-- WRITTEN REQUEST --
Please copy the records below word for word, from the line that contains "Open the ファッション category menu" through the line that contains "Click the Open", including both of those lines.

☆ ☆ ☆

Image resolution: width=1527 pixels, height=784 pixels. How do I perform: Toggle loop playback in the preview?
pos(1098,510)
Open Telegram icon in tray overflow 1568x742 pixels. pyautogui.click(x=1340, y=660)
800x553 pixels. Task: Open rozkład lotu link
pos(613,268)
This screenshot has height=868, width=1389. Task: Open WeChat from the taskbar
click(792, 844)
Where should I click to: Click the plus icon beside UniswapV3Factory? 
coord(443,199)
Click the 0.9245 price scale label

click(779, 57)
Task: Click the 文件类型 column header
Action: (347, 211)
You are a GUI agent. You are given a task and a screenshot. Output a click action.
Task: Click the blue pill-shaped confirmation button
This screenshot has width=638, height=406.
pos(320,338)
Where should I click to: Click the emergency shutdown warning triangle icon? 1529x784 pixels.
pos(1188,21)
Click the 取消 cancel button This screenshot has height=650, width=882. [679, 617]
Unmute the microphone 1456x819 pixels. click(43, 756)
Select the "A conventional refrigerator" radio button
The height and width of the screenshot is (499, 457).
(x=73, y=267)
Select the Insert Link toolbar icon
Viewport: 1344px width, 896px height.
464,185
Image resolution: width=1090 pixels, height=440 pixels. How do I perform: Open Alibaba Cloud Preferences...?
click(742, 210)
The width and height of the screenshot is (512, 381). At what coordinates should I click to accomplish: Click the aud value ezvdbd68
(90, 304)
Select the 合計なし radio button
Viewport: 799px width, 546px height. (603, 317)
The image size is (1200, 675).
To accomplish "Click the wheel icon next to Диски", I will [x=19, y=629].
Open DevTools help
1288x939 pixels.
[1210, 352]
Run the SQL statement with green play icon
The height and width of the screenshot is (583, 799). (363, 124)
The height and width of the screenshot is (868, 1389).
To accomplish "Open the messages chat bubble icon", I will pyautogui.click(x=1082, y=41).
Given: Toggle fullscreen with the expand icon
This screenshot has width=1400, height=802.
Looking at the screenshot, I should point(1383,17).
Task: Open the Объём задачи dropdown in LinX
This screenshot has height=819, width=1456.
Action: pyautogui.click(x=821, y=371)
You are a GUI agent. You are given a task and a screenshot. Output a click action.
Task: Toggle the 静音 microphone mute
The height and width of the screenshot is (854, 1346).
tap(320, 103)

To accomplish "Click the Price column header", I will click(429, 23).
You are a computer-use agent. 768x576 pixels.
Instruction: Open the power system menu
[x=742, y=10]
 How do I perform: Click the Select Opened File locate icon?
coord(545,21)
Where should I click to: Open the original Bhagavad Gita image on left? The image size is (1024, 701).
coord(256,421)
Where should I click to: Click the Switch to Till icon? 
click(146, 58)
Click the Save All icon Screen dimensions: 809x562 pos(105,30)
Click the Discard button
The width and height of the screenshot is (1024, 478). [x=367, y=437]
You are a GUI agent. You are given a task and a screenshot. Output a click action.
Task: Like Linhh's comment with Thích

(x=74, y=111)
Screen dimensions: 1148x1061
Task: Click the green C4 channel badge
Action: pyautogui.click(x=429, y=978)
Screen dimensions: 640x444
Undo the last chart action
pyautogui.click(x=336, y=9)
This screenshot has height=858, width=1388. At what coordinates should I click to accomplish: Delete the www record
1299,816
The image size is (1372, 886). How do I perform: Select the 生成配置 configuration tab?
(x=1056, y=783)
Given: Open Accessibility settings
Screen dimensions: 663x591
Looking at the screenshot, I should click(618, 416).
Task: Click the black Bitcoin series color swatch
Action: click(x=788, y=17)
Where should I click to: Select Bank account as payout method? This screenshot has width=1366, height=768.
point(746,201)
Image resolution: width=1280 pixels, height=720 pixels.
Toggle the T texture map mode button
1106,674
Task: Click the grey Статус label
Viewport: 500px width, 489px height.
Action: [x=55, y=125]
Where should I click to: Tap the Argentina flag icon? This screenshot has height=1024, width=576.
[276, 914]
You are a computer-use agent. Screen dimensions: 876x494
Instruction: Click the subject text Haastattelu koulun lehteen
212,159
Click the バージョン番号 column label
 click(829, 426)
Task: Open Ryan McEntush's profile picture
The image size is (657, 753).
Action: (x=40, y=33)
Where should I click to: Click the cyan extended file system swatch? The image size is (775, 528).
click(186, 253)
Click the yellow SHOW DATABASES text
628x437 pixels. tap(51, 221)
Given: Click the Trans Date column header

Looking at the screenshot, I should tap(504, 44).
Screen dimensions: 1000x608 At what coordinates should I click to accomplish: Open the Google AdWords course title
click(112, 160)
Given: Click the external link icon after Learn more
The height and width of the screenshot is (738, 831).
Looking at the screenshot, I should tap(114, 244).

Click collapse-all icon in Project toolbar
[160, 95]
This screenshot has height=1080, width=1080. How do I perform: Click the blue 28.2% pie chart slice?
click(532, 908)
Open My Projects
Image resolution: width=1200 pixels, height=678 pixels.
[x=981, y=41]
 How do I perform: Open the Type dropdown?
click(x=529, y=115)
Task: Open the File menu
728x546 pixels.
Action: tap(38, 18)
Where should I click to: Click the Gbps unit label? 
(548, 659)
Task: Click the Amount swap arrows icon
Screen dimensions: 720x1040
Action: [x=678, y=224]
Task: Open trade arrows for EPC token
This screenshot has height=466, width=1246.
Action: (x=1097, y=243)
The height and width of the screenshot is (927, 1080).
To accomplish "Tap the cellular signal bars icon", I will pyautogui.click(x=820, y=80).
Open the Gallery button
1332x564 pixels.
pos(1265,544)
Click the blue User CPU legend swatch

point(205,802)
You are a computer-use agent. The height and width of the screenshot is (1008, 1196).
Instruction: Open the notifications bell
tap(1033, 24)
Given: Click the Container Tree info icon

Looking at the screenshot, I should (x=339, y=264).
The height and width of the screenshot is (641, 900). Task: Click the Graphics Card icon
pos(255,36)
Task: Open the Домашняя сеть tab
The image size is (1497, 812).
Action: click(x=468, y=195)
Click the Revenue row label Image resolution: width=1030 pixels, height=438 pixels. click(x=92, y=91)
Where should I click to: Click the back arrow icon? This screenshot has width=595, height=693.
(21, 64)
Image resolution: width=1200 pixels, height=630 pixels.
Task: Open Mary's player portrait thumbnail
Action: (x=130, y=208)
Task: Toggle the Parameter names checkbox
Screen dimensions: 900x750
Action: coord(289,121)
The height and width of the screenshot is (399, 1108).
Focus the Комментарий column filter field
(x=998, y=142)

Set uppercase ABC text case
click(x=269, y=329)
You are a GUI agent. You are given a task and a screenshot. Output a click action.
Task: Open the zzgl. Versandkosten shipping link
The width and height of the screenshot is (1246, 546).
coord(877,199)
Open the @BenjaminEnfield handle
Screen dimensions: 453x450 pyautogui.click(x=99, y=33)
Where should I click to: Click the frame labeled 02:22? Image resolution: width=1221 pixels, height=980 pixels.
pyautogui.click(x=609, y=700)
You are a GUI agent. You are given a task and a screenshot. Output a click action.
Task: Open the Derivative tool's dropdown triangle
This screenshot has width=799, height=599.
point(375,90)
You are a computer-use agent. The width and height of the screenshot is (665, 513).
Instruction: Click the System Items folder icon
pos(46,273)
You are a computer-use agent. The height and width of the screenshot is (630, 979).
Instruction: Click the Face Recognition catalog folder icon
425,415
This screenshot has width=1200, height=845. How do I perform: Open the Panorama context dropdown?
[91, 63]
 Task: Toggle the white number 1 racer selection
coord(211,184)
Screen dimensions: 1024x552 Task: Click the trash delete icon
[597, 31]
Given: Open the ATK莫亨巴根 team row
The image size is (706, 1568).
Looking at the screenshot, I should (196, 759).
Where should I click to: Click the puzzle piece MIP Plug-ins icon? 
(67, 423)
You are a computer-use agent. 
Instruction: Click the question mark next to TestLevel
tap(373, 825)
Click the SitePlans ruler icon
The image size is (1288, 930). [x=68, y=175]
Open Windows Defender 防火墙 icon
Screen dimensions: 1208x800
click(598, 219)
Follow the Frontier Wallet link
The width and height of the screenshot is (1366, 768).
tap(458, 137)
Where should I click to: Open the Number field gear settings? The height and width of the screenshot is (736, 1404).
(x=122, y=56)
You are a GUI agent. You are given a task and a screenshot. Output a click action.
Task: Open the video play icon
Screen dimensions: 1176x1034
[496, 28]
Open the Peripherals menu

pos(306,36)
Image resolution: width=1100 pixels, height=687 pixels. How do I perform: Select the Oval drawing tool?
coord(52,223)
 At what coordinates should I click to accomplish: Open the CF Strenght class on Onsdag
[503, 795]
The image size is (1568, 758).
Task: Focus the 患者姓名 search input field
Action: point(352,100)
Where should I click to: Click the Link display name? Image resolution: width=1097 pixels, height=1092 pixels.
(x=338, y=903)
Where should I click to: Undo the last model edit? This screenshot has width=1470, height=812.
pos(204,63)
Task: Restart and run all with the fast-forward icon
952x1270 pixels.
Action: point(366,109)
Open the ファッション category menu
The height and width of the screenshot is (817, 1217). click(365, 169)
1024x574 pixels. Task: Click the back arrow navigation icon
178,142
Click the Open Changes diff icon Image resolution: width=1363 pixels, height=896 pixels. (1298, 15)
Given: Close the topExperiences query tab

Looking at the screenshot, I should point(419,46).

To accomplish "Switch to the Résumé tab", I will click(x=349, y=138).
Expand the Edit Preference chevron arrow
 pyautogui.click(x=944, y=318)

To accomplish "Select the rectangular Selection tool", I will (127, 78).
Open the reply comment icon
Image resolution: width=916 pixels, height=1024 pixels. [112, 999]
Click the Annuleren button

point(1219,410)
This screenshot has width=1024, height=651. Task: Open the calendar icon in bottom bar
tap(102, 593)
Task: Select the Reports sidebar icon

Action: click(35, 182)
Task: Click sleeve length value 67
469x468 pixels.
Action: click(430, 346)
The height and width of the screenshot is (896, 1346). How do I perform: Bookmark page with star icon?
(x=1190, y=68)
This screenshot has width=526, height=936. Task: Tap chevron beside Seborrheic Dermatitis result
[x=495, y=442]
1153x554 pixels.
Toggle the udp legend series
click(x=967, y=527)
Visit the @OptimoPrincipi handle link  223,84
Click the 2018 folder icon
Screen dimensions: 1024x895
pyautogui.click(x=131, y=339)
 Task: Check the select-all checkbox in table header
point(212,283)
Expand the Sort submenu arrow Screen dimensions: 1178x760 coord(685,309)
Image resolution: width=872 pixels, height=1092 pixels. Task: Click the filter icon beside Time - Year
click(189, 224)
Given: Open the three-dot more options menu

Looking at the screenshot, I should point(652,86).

☆ ☆ ☆

-- THE COMPLETED TASK --
Open the ファッション category menu
The height and width of the screenshot is (817, 1217). click(365, 169)
1024x574 pixels. Task: Click the back arrow navigation icon
178,142
Click the Open Changes diff icon Image resolution: width=1363 pixels, height=896 pixels. (1298, 15)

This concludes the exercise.